NACOGDOCHES, TX (KTRE) - Insurance settlements on flooded out cars are beginning to roll in. Now auto shoppers are out in numbers.
In Deep East Texas impact is dealerships, automobile auction houses and private buyers are competing for inventory. They're all using a "buyer beware" approach when making purchases of previously owned vehicles.
Images of storage lots filled with totaled, flooded out cars should create empathy first. It did in Nacogdoches for General Motors sales manager Chad Watson. Then he couldn't help but turn thoughts to the industry's direct impact.
"Man, start thinking what's going to happen to our market, the car market,"

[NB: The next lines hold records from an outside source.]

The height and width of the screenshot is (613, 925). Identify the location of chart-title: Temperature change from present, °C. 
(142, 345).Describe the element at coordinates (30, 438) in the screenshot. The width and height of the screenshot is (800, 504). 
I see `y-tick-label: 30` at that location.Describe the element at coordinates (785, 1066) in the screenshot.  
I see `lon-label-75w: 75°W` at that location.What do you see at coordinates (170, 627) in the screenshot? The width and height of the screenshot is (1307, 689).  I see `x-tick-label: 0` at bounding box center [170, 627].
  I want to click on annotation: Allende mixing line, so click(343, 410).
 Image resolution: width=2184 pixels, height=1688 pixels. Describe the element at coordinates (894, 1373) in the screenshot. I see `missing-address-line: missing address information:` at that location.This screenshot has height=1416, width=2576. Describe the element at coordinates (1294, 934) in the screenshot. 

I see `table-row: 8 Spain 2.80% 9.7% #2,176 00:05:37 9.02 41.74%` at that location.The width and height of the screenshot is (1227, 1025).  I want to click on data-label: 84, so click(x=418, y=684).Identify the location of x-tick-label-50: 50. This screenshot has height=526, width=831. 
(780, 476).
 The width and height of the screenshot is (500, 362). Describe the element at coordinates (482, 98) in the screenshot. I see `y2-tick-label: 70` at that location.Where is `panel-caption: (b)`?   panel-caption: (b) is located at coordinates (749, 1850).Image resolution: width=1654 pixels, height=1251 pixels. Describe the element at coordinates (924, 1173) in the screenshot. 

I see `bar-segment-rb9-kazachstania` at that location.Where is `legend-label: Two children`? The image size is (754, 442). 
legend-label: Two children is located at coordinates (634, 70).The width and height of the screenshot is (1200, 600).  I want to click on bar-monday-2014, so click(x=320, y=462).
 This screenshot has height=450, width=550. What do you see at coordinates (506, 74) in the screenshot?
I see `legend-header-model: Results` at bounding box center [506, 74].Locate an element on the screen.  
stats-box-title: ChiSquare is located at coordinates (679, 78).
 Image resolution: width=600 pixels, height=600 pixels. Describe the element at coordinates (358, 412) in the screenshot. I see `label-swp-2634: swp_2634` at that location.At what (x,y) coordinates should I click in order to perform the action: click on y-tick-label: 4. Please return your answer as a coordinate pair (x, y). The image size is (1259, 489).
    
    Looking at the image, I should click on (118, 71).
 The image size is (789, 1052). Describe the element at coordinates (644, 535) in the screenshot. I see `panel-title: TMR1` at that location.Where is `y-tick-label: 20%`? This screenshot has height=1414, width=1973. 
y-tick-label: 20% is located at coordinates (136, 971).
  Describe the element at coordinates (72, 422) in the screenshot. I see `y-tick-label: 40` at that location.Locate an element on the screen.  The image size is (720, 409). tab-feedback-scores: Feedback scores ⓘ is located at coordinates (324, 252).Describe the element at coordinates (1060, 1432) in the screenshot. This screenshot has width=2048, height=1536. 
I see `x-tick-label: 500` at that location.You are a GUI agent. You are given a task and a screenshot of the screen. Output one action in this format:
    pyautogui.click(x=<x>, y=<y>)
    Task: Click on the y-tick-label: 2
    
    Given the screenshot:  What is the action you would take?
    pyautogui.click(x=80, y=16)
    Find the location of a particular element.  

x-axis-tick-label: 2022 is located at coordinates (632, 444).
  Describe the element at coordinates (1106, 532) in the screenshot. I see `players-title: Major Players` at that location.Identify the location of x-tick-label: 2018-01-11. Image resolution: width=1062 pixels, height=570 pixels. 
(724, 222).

What happened was a scramble for inventory.
"We had a Hyundai dealership down there actually offer to buy all of our inventory," Watson said.
Previously owned vehicle inventory is also a hot commodity.
Dealerships are driving to Dallas and beyond for good availability of used cars. They're looking for the same thing as consumers are. They don't want any flood-damaged cars.
"Oh yes," said Richard Denum, an auto auction sales manager. "They look at them pretty closely. "
Damaged, uninsured vehicles won't end up on consumer lists, like carfacts.com. Consumers should know the red flags when purchasing a used vehicle following a flood.
"Silt, sand, stuff like that under the carpet," Denum said. "In the trunk same thing. Water lines. Smell. You can tell a flood damaged car."
"You can always look down the seat tracks and see," Watson said. "Seems like there is always some dirt and some stuff that's settled in there when it's been flooded. We pull the seatbelts out all the way because they'll be rolled up you can there is a water line. Obviously, the dash is a big tell-tale sign."
The surge in new and used cars sales is predicted to be short-lived, but the damaged cars can hang around for years.
A boost in U.S. car sales is expected to last at least through November.